[SIAv2] capabilities

Thu Nov 7 02:24:41 PST 2013

Dear List,

On Wed, Nov 06, 2013 at 01:03:51PM -0700, Douglas Tody wrote:
> On Tue, 5 Nov 2013, Patrick Dowler wrote:
> 
> >I have been working on editing the SIAv2 draft, mainly splitting it
> >up into WD-SIA-2.0 which contains the query and metadata
> >capabilities and the WD-AccessData-1.0 which contains sync and
[...]
> We agreed to add a separate AccessData capability (as a separate service
> I think), however it is not clear if this means that there is no longer
> any accessData capability integrated into SIAV2.  If that is your
> intention, then it can only work if this revised AccessData is image
> specific and based upon the ImageDM - otherwise we have no place to put
> the advanced image access capabilities required for large image cubes:
> slice/dice, function computation, data format transformation, etc.  If
> then AccessData is image-specific it is not clear where we put the
> analogous functionality required later for e.g., spectra or time series
> data.

I'd like to dispute that.  With datalink, robust ways of metadata
discovery and conventions involving UCDs all these use cases can
easily be covered by just adding a few (~4) pages to the datalink
specification -- I've still not seen a single use case that couldn't
be satisfied by the mechanisms I proposed in Waikoloa
(http://wiki.ivoa.net/internal/IVOA/InterOpSep2013DAL/datalink-gavo.pdf).

True, compact specifications (as Datalink is now) are nice, but less
specifications are even nicer if they're cheap to get.  And in the
case of processed data services ("accessData" if you will, but
frankly I'm not a big fan of this term), I still maintain all it
takes are those four pages in datalink.  I'd volunteer to start them,
except I'll be terribly busy until early December.

> directly specified by the client.  If stageData is only available as
> part of AccessData it is not clear how information from an acref or
> pubDiD generated by queryData is communicated.  But that is true for

No.  Datalink, at least, is pretty clear about that in its current
draft.

> >1. I defined the {query} capability as a DAI-sync resource that
> >accepts a certain set of params (REQUEST, RESPONSEFORMAT, MAXREC,
> >plus the actual query params).

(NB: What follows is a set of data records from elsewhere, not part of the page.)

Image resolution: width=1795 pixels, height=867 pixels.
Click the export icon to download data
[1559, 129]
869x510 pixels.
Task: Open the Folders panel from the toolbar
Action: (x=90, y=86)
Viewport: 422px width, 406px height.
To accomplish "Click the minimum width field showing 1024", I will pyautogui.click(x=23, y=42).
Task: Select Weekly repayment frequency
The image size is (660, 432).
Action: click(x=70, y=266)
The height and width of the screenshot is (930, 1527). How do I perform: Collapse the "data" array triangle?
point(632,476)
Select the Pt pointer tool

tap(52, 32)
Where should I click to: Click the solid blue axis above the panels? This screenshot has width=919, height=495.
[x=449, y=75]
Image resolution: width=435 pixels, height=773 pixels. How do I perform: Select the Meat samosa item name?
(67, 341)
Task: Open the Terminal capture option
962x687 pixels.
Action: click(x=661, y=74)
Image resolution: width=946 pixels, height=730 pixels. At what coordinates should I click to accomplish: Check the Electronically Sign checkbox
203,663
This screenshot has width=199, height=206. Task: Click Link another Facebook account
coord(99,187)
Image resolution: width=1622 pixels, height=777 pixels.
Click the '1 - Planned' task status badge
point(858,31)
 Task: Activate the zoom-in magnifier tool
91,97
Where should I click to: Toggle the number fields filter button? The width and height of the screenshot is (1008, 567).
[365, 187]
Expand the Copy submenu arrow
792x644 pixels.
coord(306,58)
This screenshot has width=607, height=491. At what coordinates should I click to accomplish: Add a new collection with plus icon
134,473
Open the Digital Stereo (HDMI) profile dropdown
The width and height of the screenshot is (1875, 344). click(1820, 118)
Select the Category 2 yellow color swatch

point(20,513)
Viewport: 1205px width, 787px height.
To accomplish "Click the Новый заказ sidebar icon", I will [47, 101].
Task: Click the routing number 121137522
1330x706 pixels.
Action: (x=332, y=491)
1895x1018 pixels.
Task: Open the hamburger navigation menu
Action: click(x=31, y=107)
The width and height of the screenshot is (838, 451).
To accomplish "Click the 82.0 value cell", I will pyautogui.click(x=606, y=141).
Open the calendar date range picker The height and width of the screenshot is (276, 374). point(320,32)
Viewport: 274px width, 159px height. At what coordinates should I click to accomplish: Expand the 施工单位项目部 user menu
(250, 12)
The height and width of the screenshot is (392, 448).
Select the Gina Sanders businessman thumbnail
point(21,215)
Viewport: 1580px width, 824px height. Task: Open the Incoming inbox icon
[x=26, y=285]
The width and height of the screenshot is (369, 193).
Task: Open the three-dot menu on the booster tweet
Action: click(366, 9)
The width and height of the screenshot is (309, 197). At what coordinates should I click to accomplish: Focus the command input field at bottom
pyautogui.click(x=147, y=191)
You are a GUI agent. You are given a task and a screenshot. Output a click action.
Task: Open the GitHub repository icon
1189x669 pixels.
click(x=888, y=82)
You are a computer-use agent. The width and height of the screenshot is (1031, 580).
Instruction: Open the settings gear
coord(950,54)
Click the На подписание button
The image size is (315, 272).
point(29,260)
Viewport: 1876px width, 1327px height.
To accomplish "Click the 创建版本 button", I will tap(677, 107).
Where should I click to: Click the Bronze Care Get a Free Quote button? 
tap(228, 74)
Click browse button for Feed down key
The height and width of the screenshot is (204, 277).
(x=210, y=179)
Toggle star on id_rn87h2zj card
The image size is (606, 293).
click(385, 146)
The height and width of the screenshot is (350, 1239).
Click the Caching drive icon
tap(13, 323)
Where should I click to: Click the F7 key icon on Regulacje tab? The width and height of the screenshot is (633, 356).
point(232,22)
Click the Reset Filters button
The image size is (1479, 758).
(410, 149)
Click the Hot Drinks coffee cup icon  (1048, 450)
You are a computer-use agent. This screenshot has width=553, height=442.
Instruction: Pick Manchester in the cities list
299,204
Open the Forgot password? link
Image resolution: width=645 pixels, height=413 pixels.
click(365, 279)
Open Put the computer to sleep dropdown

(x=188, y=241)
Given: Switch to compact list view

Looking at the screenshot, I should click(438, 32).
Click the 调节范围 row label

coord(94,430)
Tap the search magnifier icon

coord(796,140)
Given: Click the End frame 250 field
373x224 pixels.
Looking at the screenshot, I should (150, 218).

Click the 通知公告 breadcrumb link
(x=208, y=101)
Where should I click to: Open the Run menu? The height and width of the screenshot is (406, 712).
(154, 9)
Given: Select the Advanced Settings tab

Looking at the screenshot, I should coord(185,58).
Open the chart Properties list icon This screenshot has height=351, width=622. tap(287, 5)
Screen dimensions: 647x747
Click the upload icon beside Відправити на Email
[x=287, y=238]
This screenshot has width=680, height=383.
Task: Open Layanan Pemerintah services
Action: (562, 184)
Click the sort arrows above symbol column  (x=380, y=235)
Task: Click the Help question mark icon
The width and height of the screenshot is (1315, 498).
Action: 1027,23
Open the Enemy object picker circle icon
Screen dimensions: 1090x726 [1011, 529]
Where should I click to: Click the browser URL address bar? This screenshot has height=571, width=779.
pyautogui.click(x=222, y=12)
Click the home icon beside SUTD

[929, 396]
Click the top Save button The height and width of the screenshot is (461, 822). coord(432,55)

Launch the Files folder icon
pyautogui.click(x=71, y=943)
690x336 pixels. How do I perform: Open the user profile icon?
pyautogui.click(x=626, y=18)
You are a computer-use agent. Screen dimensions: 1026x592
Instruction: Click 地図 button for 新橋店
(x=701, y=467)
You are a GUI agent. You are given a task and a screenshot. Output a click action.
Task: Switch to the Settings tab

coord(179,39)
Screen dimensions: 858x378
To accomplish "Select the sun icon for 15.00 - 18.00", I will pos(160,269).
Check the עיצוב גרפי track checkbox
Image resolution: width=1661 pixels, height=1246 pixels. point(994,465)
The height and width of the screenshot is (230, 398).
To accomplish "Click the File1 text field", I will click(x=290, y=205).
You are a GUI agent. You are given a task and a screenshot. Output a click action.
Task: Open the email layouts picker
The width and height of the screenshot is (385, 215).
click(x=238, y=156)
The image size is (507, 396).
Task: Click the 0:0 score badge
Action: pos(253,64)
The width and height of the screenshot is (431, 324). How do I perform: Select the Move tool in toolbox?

Does anyone feel that we also need a
> >DALI-async query resource for these simple parameter-based queries?
> >(see *)
> 
> Sync is sufficient for this.

Agreed.

> >2. The {metadata} capability returns the complete metadata (as
> >defined by ImageDM) for a single observation discovered via {query}
> >and could also be used with a TAP/ObsCore query response. I have
> >assumed this resource is also a DALI-sync resource and that async
> >is not needed here.
> 
> Sync is all that is required for metadata retrieval.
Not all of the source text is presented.